You’ll wind up with new Invoice.WSDL and Invoice.WSML files in the same directory that houses the DLL.
For a test client, you’d use the code in Listing B in a VB6 project that references the Microsoft SOAP Type Library (MSSOAP1.dll).
Bursting the bubble
That was pretty simple, wasn’t it? Sure it was, but ask yourself this question: What happens if I want to return an object, such as the Invoice object itself? That’s the fly in the ointment (or in the suds if you’d rather). Although it’s quite capable of converting most nonobject types into WSDL equivalents, the WSDL Generator can’t automatically convert object types, such as a Collection, into their equivalent complexType WSDL elements.

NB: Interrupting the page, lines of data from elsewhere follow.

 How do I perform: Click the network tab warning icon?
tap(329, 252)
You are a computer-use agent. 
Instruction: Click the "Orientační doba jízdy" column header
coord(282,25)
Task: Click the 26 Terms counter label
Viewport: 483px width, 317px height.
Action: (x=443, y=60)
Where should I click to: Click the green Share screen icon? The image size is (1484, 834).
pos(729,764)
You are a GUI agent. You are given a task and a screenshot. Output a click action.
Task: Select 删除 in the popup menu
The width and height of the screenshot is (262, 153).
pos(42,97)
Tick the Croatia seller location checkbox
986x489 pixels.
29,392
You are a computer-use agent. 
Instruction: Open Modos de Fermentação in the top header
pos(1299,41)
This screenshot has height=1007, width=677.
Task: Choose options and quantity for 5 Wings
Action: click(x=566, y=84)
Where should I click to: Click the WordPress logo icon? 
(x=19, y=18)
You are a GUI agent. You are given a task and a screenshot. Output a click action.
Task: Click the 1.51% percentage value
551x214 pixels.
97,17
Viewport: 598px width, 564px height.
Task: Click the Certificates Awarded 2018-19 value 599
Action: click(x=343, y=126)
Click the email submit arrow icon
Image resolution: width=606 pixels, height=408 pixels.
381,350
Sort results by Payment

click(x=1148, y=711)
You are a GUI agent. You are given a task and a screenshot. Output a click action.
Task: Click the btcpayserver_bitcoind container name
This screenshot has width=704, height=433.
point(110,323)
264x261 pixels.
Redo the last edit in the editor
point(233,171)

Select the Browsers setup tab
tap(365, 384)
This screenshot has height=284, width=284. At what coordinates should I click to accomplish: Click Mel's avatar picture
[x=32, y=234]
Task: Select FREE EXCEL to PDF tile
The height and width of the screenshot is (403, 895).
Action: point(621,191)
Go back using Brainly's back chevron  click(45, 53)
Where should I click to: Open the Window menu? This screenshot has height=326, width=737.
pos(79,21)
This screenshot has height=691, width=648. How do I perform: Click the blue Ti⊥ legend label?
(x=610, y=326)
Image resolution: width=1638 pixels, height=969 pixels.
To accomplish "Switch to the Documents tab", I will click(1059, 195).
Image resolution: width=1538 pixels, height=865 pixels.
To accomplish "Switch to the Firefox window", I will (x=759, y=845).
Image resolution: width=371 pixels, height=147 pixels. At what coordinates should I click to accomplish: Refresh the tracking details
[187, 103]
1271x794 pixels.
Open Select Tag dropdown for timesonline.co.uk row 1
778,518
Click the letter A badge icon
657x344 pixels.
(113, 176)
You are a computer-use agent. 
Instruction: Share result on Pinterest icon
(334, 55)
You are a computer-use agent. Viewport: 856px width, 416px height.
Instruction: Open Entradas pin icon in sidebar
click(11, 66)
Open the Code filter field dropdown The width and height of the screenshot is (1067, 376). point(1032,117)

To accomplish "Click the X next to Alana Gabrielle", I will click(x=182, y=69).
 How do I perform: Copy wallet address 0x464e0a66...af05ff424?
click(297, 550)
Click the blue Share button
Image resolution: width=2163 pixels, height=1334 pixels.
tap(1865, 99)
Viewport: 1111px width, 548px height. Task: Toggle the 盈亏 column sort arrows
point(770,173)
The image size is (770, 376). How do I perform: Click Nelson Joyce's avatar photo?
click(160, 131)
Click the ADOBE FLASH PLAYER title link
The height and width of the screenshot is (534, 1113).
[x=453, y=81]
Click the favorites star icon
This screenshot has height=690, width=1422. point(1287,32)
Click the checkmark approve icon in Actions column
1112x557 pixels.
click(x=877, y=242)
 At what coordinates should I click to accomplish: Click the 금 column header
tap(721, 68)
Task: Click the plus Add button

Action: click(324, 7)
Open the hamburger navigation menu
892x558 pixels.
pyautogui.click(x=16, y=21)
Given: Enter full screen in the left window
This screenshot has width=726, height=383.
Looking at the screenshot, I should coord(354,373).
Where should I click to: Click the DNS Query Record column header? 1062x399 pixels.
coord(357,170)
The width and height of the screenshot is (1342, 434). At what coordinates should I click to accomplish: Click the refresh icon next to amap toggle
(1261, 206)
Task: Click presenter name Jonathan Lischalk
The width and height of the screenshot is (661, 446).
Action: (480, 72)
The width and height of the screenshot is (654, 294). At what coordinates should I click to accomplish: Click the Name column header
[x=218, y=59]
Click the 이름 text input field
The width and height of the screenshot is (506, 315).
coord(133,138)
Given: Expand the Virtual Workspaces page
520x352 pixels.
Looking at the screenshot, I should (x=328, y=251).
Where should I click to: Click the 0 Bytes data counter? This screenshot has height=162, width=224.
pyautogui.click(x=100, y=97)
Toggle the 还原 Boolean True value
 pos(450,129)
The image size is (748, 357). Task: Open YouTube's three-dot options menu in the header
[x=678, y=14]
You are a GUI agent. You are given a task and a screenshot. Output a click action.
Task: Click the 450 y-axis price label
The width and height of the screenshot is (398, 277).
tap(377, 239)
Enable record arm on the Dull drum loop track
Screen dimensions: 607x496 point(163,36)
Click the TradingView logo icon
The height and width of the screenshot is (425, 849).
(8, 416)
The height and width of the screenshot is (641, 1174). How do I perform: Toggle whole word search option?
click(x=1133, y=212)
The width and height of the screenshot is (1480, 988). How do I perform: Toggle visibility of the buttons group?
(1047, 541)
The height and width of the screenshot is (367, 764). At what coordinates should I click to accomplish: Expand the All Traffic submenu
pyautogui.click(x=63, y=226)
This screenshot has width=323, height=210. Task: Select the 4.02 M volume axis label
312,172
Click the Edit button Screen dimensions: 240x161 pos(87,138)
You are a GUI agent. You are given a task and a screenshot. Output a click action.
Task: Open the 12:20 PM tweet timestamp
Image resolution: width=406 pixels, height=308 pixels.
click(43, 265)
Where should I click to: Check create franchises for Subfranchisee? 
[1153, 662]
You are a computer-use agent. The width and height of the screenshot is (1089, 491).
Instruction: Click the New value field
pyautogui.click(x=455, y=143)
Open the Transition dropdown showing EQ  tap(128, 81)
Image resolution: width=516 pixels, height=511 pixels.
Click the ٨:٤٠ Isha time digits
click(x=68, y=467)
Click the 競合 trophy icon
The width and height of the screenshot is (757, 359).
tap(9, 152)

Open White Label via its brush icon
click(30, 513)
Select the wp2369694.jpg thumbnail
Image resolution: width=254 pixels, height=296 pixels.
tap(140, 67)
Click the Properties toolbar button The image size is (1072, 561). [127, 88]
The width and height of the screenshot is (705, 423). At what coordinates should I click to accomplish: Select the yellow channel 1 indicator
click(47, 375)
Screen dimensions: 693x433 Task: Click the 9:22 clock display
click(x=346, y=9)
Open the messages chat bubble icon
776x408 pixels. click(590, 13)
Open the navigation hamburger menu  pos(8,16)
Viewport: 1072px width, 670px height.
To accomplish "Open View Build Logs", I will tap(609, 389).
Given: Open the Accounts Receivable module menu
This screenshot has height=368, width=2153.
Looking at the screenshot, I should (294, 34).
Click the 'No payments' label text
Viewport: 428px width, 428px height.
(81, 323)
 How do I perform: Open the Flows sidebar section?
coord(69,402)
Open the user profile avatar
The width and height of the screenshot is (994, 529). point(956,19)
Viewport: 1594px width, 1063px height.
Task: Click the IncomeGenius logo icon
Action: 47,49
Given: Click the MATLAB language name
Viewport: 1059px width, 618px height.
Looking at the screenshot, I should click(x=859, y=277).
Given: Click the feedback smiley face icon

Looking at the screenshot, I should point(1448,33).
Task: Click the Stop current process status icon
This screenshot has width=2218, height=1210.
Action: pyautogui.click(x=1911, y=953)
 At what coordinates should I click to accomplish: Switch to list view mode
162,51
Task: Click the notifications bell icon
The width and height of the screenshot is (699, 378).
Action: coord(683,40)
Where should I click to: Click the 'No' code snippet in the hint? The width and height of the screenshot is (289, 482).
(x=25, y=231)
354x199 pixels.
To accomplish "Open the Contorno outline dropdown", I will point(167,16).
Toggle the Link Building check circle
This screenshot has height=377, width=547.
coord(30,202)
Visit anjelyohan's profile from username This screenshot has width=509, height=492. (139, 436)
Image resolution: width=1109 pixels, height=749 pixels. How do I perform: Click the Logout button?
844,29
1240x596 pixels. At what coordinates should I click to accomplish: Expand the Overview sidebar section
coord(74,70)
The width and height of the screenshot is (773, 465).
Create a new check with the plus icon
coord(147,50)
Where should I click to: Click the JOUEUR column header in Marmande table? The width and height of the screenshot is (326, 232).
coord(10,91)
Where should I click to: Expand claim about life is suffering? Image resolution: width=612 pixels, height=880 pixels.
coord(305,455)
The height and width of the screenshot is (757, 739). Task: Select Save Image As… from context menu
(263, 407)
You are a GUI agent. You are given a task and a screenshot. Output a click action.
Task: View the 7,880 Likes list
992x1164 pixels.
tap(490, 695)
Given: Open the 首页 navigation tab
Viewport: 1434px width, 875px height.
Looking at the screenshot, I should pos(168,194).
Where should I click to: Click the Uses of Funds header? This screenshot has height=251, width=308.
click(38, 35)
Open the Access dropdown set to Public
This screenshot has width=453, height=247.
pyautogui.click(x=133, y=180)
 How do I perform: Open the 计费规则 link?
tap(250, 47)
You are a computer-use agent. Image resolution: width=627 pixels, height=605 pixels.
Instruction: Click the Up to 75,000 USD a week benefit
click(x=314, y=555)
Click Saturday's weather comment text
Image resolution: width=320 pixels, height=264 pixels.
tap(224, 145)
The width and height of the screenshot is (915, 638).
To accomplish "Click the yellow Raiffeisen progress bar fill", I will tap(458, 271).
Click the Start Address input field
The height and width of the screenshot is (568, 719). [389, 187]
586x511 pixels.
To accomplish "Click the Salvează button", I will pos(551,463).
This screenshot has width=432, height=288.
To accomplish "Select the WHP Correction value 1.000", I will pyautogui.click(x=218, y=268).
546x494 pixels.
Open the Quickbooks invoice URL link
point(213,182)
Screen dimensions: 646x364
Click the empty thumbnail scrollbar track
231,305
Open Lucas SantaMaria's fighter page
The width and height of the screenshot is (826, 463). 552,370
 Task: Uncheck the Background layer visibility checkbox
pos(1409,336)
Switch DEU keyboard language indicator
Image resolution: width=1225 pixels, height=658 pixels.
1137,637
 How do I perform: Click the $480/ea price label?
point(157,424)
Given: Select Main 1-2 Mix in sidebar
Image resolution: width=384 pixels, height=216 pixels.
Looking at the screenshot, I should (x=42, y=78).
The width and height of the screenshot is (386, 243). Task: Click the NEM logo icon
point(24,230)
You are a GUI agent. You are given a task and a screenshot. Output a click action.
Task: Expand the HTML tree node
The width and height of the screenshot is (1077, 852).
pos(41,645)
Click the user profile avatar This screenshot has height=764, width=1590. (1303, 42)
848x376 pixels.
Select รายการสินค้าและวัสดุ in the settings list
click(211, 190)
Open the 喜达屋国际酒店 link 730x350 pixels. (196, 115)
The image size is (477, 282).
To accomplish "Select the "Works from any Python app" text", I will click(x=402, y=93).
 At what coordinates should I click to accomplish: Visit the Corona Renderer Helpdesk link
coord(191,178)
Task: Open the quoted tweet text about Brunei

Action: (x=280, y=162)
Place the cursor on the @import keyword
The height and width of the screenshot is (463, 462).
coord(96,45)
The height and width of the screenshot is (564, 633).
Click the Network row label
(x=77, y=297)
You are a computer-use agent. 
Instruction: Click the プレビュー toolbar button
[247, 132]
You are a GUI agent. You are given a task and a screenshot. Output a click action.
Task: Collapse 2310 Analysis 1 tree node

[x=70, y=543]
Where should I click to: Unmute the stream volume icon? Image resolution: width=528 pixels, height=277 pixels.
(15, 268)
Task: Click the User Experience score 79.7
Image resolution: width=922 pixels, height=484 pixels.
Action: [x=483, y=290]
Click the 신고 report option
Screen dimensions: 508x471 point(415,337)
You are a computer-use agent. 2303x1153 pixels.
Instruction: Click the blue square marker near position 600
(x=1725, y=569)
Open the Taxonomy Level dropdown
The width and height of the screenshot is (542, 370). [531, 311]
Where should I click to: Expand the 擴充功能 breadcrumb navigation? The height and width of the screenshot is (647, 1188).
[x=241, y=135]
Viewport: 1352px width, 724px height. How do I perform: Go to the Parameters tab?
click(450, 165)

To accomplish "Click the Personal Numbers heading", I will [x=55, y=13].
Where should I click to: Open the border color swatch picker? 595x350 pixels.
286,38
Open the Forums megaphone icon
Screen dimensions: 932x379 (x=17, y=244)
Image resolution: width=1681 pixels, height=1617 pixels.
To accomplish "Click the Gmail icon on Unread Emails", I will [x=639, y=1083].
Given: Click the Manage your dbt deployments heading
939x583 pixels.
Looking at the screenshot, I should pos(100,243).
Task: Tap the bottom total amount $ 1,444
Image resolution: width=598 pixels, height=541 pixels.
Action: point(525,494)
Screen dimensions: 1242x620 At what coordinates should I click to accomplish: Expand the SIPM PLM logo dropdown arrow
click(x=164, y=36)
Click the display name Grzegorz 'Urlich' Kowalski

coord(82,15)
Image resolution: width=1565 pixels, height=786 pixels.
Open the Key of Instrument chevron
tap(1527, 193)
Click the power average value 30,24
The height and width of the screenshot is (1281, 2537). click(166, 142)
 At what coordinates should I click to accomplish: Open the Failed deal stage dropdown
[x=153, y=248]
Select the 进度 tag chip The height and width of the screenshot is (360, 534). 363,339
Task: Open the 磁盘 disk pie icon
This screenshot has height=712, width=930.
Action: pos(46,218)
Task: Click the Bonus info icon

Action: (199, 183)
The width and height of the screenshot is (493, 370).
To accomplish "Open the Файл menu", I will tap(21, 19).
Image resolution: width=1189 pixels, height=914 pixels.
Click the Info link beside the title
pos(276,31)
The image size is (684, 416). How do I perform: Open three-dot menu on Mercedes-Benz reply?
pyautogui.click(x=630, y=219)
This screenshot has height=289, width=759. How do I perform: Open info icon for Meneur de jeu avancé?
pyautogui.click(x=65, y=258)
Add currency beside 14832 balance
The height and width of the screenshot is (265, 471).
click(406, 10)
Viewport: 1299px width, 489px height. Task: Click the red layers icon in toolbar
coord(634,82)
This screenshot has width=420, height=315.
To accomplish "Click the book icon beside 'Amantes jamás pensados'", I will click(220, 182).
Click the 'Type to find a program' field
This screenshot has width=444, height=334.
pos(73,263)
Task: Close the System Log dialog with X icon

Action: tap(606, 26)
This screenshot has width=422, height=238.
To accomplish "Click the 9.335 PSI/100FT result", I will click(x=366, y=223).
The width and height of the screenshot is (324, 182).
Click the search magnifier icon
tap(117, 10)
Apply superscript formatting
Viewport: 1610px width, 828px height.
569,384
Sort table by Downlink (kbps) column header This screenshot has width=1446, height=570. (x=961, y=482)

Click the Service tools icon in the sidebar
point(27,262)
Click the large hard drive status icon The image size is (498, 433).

No big deal, right? You’ll just need to hack together some WSDL; how hard can that be? Well, in order to send an object type as a SOAP message, you’ll also need to serialize it at the sending end and deserialize it at the receiving end.
If you happen to find yourself in a situation like this—and realistically, who wouldn’t—the SOAP Toolkit provides a set of type mappers that can take care of the serialization issues for you:
- · The UDT Mapper is used with user-defined types (structures created using the VB6 Type…End Type keywords).
- · The Generic Type Mapper is capable of serializing and deserializing COM objects, and it works adequately in many instances. The big advantage of the generic mapper is that it doesn’t require much code to use.
- · You also have the option of creating a custom-type mapper for situations where the generic mapper won’t be adequate. For example, when the complexType definitions in WSDL don’t map directly to members of an object type.
- · Finally, you also have the option of receiving the object’s data as a set of Document Object Model (DOM) nodes in an IXMLDOMNodeList object. Of course, that means you’ll need to write a lot of tree-traversal code to get at the data you’ve been sent.